YOUR OBJECTIVE
Retype, exactly as they appear below, the lines between the line holding "Viewport: 163px width, 211px height." and the line holding "Task: Uncheck simulator Run to main() option", both ends included.

GIVEN RECORDS
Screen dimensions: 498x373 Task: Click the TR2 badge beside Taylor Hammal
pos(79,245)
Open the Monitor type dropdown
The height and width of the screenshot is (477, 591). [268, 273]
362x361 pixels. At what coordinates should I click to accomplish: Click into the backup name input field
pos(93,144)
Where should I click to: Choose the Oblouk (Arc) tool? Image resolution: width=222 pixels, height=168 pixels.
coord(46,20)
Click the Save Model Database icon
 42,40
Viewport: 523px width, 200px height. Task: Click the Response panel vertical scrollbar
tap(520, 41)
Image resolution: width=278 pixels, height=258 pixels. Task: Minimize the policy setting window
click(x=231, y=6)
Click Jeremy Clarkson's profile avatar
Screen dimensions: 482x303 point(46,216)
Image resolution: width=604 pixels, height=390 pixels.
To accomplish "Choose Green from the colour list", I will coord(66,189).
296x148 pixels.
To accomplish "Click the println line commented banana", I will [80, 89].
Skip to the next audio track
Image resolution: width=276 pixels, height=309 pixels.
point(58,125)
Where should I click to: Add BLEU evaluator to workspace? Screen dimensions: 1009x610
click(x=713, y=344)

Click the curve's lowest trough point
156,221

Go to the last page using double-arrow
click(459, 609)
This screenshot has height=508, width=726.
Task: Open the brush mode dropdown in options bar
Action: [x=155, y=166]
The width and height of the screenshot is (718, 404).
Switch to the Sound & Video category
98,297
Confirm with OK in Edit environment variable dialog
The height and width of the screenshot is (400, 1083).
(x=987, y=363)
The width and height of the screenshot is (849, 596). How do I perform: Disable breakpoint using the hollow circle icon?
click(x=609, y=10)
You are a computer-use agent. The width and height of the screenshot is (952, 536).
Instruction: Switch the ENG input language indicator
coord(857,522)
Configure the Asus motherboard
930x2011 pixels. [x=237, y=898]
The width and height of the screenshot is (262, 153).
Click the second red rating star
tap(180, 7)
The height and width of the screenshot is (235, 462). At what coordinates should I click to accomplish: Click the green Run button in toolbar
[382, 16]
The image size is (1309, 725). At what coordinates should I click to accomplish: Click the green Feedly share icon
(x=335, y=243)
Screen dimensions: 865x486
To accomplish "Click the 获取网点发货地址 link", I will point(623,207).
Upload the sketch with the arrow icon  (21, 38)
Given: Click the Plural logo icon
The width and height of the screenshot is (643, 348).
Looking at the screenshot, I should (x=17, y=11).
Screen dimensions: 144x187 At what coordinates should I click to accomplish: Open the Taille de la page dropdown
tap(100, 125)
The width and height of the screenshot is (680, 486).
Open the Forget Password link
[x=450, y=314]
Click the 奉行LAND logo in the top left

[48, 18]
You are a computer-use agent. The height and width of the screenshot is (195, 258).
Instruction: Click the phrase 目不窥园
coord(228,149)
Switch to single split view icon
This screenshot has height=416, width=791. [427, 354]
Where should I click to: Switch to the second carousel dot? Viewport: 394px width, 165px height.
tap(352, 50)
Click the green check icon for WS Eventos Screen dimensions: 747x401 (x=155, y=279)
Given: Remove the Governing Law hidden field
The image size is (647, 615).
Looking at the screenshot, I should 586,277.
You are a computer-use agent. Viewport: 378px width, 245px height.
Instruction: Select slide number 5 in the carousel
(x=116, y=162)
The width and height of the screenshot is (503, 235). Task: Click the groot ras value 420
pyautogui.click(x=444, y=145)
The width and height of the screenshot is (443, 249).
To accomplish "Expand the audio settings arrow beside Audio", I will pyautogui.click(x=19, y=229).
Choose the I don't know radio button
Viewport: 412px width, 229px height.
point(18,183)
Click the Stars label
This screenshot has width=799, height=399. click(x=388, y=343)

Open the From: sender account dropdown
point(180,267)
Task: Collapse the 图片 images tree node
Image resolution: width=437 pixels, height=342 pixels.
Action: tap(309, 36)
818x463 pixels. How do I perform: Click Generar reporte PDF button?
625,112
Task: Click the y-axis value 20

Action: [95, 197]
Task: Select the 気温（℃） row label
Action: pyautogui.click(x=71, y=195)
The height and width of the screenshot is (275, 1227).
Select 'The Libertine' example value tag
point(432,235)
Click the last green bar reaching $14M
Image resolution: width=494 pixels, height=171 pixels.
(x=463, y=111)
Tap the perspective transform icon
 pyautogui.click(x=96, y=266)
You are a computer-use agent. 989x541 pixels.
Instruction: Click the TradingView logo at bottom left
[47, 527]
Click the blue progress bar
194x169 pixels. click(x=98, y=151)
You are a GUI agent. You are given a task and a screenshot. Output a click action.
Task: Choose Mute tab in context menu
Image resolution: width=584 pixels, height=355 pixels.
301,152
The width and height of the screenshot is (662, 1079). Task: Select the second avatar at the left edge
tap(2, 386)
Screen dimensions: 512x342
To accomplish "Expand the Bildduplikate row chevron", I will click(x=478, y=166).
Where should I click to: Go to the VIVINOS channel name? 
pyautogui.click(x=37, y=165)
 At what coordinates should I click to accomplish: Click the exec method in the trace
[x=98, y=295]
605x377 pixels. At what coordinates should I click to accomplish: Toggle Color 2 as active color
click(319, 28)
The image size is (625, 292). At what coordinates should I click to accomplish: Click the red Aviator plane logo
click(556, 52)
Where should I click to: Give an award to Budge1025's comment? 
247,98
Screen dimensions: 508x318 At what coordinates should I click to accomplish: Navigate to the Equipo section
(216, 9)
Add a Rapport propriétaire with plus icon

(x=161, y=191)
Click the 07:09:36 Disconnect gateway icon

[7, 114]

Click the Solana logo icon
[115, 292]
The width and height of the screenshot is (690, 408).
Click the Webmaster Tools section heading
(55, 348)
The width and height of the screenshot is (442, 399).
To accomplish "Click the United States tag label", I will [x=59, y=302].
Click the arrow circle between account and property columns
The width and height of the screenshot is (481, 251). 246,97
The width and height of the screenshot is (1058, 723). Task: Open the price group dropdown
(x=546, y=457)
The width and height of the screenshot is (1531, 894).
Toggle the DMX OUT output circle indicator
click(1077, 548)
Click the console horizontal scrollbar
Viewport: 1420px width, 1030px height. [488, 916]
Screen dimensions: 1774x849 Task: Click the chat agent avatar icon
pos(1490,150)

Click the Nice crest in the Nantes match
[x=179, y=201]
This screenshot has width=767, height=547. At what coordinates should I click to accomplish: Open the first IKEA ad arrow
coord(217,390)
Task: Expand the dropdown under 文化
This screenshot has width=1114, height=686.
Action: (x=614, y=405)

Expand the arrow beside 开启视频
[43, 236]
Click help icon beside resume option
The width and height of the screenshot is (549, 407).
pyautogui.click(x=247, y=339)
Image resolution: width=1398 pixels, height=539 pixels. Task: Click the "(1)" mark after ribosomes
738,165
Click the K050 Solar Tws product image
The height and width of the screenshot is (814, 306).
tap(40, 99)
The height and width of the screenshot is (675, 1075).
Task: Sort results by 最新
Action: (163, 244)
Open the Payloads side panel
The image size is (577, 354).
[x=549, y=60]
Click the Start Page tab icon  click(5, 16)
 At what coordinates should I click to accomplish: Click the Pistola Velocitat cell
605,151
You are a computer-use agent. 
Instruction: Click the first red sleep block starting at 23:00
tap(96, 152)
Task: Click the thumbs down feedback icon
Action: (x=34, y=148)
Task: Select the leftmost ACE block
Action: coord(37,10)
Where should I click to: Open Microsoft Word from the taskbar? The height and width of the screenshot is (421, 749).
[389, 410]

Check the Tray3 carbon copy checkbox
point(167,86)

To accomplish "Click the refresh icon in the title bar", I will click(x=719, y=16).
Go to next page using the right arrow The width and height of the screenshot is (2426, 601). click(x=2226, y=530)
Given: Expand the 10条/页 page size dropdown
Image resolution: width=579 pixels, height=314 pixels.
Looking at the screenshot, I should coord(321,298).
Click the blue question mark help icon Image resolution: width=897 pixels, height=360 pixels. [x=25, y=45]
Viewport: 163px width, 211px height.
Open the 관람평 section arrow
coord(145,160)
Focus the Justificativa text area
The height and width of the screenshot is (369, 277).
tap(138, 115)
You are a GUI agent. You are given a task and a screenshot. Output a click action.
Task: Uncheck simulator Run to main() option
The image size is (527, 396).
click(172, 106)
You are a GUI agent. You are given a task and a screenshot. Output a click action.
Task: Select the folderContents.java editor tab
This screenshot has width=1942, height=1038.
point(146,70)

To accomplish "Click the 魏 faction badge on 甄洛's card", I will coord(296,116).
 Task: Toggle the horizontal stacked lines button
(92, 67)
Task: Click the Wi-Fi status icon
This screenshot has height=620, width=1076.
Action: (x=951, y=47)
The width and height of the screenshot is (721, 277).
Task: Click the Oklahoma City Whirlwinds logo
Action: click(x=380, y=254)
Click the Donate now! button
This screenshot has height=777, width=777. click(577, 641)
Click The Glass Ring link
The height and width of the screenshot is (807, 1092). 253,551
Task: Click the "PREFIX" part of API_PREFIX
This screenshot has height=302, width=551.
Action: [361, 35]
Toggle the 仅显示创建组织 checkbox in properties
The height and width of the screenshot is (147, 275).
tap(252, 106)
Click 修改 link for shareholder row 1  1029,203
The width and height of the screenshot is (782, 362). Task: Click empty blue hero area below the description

ANSWER TO THE PROBLEM
Viewport: 163px width, 211px height.
Open the 관람평 section arrow
coord(145,160)
Focus the Justificativa text area
The height and width of the screenshot is (369, 277).
tap(138, 115)
You are a GUI agent. You are given a task and a screenshot. Output a click action.
Task: Uncheck simulator Run to main() option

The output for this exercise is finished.